Your goal: Repeat the entries exactly as they appear.

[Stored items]
****
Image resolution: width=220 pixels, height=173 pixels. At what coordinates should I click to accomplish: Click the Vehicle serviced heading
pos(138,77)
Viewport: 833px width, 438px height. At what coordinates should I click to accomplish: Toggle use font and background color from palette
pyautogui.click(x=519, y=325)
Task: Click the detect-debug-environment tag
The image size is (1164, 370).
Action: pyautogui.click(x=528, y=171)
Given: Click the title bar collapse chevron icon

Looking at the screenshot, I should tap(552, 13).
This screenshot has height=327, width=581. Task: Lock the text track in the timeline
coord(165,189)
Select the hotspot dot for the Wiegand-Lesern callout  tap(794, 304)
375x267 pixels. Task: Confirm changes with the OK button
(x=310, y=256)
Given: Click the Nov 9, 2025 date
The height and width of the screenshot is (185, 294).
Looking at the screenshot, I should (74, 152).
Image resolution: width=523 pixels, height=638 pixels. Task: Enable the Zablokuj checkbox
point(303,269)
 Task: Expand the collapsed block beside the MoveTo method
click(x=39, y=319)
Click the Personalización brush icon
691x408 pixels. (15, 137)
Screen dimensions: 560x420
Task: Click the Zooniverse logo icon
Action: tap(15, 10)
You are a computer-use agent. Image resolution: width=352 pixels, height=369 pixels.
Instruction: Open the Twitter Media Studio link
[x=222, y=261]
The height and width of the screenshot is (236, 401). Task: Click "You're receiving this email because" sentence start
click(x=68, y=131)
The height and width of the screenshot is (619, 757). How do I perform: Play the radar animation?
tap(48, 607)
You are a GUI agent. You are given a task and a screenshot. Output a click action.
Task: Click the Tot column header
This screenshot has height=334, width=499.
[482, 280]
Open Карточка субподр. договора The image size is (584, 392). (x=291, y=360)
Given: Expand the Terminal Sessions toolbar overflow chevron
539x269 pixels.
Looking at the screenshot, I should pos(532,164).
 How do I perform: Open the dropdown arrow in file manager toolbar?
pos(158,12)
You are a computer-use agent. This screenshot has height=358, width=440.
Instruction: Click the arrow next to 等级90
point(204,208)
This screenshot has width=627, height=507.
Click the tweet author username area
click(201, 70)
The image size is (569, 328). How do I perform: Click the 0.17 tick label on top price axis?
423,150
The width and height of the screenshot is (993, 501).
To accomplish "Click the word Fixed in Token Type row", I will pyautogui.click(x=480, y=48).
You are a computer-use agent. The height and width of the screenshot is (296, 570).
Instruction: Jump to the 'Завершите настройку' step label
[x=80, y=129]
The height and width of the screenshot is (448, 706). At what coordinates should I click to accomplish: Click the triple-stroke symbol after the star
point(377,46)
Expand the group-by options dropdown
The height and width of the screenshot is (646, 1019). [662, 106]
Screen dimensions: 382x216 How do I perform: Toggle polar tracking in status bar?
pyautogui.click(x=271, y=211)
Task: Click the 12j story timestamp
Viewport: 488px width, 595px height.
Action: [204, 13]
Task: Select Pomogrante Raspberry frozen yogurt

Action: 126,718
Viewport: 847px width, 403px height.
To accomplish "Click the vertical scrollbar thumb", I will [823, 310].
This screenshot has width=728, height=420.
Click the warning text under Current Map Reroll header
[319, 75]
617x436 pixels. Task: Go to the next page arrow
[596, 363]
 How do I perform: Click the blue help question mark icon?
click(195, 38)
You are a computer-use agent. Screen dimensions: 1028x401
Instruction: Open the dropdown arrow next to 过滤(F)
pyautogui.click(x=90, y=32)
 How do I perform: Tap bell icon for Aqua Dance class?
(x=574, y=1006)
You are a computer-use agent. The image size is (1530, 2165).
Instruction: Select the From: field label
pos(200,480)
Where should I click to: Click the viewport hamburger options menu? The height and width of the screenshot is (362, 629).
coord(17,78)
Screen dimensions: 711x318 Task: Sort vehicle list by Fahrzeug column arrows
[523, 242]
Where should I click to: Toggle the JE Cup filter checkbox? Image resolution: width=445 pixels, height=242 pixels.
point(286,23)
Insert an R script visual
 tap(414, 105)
****
Task response:
Image resolution: width=220 pixels, height=173 pixels. At what coordinates should I click to accomplish: Click the Vehicle serviced heading
pos(138,77)
Viewport: 833px width, 438px height. At what coordinates should I click to accomplish: Toggle use font and background color from palette
pyautogui.click(x=519, y=325)
Task: Click the detect-debug-environment tag
The image size is (1164, 370).
Action: pyautogui.click(x=528, y=171)
Given: Click the title bar collapse chevron icon

Looking at the screenshot, I should tap(552, 13).
This screenshot has height=327, width=581. Task: Lock the text track in the timeline
coord(165,189)
Select the hotspot dot for the Wiegand-Lesern callout  tap(794, 304)
375x267 pixels. Task: Confirm changes with the OK button
(x=310, y=256)
Given: Click the Nov 9, 2025 date
The height and width of the screenshot is (185, 294).
Looking at the screenshot, I should (74, 152).
Image resolution: width=523 pixels, height=638 pixels. Task: Enable the Zablokuj checkbox
point(303,269)
 Task: Expand the collapsed block beside the MoveTo method
click(x=39, y=319)
Click the Personalización brush icon
691x408 pixels. (15, 137)
Screen dimensions: 560x420
Task: Click the Zooniverse logo icon
Action: tap(15, 10)
You are a computer-use agent. Image resolution: width=352 pixels, height=369 pixels.
Instruction: Open the Twitter Media Studio link
[x=222, y=261]
The height and width of the screenshot is (236, 401). Task: Click "You're receiving this email because" sentence start
click(x=68, y=131)
The height and width of the screenshot is (619, 757). How do I perform: Play the radar animation?
tap(48, 607)
You are a GUI agent. You are given a task and a screenshot. Output a click action.
Task: Click the Tot column header
This screenshot has height=334, width=499.
[482, 280]
Open Карточка субподр. договора The image size is (584, 392). (x=291, y=360)
Given: Expand the Terminal Sessions toolbar overflow chevron
539x269 pixels.
Looking at the screenshot, I should pos(532,164).
 How do I perform: Open the dropdown arrow in file manager toolbar?
pos(158,12)
You are a computer-use agent. This screenshot has height=358, width=440.
Instruction: Click the arrow next to 等级90
point(204,208)
This screenshot has width=627, height=507.
Click the tweet author username area
click(201, 70)
The image size is (569, 328). How do I perform: Click the 0.17 tick label on top price axis?
423,150
The width and height of the screenshot is (993, 501).
To accomplish "Click the word Fixed in Token Type row", I will pyautogui.click(x=480, y=48).
You are a computer-use agent. The height and width of the screenshot is (296, 570).
Instruction: Jump to the 'Завершите настройку' step label
[x=80, y=129]
The height and width of the screenshot is (448, 706). At what coordinates should I click to accomplish: Click the triple-stroke symbol after the star
point(377,46)
Expand the group-by options dropdown
The height and width of the screenshot is (646, 1019). [662, 106]
Screen dimensions: 382x216 How do I perform: Toggle polar tracking in status bar?
pyautogui.click(x=271, y=211)
Task: Click the 12j story timestamp
Viewport: 488px width, 595px height.
Action: [204, 13]
Task: Select Pomogrante Raspberry frozen yogurt

Action: 126,718
Viewport: 847px width, 403px height.
To accomplish "Click the vertical scrollbar thumb", I will [823, 310].
This screenshot has width=728, height=420.
Click the warning text under Current Map Reroll header
[319, 75]
617x436 pixels. Task: Go to the next page arrow
[596, 363]
 How do I perform: Click the blue help question mark icon?
click(195, 38)
You are a computer-use agent. Screen dimensions: 1028x401
Instruction: Open the dropdown arrow next to 过滤(F)
pyautogui.click(x=90, y=32)
 How do I perform: Tap bell icon for Aqua Dance class?
(x=574, y=1006)
You are a computer-use agent. The image size is (1530, 2165).
Instruction: Select the From: field label
pos(200,480)
Where should I click to: Click the viewport hamburger options menu? The height and width of the screenshot is (362, 629).
coord(17,78)
Screen dimensions: 711x318 Task: Sort vehicle list by Fahrzeug column arrows
[523, 242]
Where should I click to: Toggle the JE Cup filter checkbox? Image resolution: width=445 pixels, height=242 pixels.
point(286,23)
Insert an R script visual
 tap(414, 105)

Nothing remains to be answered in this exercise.